Cater himself had grown extraordinarily lean and yellow. The fact that his clothes were new and of a fashionable cut seemed only to make him the more grotesque. He looked oddly shrunken; the quality of his smile of greeting appeared to have shrunk also—something had gone out of it.
“Well, Cater, you find me down,” said Justin, with glittering, cold cheerfulness.
“I hope not for long,” said the visitor.
“Oh, no; but, when I get up, you won’t see me going past much longer; I’ll soon be out of the old place. I guess the game is up, as far as I’m concerned. Your end is ahead.”
“Mr. Alexander,” began Cater, clearing his throat and bending earnestly toward Justin, who, with the folds of his blue dressing-gown around him, had the unnatural surroundings of the flowered-chintz-covered bedroom furniture, and Lois’ swinging-glassed, mahogany dressing-table with its silver appointments. The room had already the cleared-up neatness with which one prepares for illness, with everything irrelevant put away. A cluster of white tulips was in a thin glass vase on the mantel; the shades were drawn to an inch, so that an unglaring yet dimly cheerful light came through them; on the little mahogany stand by Cater there was a glass of water and a watch, ticking face upward. Cater’s elbow jostled into the light table as he turned, and he steadied it before bracing himself to go on. “I hope you ain’t going to hold it up against me that I had to make a different business deal from what we proposed; I’ve been thinking about it a powerful lot. There wasn’t any written agreement, you know.”
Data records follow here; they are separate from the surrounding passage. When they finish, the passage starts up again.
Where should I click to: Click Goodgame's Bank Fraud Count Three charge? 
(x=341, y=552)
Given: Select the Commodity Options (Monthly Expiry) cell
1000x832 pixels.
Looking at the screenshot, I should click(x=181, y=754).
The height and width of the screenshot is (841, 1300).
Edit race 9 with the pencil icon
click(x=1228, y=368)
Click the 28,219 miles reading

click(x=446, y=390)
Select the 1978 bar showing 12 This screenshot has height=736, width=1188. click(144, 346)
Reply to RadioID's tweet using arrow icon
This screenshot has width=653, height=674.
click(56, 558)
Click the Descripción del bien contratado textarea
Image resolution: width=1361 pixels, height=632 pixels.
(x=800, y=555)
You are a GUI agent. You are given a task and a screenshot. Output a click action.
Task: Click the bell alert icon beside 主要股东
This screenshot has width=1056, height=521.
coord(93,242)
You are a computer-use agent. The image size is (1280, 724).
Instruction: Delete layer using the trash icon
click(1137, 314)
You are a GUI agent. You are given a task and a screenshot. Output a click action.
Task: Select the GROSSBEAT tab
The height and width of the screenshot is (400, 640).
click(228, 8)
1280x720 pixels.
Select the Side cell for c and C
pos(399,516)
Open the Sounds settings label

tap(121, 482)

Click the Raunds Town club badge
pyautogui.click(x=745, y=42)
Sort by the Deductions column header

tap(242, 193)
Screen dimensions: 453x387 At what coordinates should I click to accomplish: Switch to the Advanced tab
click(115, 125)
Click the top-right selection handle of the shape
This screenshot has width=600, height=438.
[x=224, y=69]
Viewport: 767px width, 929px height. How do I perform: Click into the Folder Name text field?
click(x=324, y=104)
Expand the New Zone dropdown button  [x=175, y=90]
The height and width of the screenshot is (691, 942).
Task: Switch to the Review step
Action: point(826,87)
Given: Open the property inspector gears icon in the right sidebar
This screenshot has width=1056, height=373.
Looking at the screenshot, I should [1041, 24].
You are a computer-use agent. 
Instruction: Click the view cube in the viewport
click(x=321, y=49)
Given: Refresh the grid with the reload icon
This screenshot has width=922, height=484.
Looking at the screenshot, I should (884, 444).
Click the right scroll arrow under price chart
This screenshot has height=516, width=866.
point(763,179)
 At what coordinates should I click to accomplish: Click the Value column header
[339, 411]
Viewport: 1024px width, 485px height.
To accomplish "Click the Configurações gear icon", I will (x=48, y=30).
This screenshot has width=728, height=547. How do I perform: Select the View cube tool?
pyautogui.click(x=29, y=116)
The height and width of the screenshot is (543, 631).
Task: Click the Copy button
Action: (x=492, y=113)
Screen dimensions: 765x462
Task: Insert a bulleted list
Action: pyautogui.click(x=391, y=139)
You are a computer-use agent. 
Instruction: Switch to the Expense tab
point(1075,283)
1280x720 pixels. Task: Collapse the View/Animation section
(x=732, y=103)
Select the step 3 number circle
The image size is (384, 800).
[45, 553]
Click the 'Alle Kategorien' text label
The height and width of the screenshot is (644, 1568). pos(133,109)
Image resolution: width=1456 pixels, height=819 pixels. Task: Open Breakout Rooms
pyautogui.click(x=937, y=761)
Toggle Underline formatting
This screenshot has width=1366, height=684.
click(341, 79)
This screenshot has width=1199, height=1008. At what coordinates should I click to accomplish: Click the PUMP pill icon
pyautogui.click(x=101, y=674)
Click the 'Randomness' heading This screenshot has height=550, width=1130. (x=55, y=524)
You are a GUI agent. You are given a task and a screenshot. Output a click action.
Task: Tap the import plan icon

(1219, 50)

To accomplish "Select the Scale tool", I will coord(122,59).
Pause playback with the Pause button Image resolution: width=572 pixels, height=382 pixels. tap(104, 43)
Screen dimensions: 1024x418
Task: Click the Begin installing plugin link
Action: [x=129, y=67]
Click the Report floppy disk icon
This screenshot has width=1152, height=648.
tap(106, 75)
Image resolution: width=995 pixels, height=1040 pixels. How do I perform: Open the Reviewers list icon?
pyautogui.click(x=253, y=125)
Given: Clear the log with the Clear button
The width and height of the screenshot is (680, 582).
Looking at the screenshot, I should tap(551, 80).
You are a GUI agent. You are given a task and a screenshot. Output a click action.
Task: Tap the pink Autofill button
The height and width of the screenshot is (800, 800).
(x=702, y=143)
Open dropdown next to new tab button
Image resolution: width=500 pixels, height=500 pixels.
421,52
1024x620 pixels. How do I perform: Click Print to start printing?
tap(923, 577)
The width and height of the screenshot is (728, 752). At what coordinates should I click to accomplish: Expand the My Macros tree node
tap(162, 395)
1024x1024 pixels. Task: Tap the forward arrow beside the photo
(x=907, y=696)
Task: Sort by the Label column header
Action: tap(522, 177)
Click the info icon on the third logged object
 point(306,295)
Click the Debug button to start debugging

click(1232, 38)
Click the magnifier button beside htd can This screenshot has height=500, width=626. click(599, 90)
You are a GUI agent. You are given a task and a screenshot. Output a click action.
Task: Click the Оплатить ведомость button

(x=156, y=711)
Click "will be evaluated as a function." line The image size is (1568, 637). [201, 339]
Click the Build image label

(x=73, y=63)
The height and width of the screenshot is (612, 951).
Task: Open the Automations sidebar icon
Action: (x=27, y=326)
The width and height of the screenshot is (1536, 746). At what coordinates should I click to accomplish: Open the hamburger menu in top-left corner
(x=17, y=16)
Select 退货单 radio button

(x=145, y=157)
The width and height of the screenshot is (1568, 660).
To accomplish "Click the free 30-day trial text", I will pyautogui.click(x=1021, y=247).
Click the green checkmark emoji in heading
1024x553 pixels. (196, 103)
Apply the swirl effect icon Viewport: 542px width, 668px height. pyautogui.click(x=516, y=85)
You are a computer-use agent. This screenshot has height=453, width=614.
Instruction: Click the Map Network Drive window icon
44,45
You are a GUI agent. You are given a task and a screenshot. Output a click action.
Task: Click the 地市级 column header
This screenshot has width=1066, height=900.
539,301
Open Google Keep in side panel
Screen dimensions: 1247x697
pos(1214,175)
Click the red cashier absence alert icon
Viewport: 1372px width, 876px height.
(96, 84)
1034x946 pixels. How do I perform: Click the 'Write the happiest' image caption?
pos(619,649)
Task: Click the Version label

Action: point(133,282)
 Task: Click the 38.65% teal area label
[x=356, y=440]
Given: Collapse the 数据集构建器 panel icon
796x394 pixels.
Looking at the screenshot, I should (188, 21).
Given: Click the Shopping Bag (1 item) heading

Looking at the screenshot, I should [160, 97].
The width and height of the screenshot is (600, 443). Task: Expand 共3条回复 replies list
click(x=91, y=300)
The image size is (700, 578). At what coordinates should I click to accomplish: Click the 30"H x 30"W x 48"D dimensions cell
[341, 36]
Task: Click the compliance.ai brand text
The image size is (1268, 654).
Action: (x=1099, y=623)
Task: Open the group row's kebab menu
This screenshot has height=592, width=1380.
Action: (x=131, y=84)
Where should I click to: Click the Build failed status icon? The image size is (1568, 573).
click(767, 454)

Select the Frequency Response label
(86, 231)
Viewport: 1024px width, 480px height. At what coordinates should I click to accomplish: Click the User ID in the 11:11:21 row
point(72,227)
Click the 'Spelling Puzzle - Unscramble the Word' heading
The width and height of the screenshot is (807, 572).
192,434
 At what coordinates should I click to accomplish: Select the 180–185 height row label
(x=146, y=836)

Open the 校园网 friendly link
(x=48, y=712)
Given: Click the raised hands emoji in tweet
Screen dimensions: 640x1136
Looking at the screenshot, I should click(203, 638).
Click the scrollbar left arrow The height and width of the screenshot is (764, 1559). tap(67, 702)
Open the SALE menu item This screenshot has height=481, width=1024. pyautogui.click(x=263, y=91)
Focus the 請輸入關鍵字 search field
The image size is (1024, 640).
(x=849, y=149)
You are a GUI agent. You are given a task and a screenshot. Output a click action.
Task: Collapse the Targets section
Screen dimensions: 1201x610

“No, there was no written agreement,” assented Justin; “there was nothing to bind you.”
“That’s what I said to myself. If there had been, I’d ’a’ stuck to it, of course. But a man’s got to do the best he can for himself in this world.”
“Has he?” asked the sick man, with an enigmatic questioning smile.
“I’d be mighty sorry to have anything come between us. I reckon I took a shine to you the first day I met up with you,” continued Cater helplessly. “I’d be mighty sorry to think we weren’t friends.”
Justin’s brilliant eyes surveyed him serenely. Something sadly humorous, yet noble and imposing, seemed to emanate from his presence, weak and a failure though he was. “I can be friends with you, but you can’t be friends with me, Cater; it isn’t in you to know how,” he said. “Good-by.”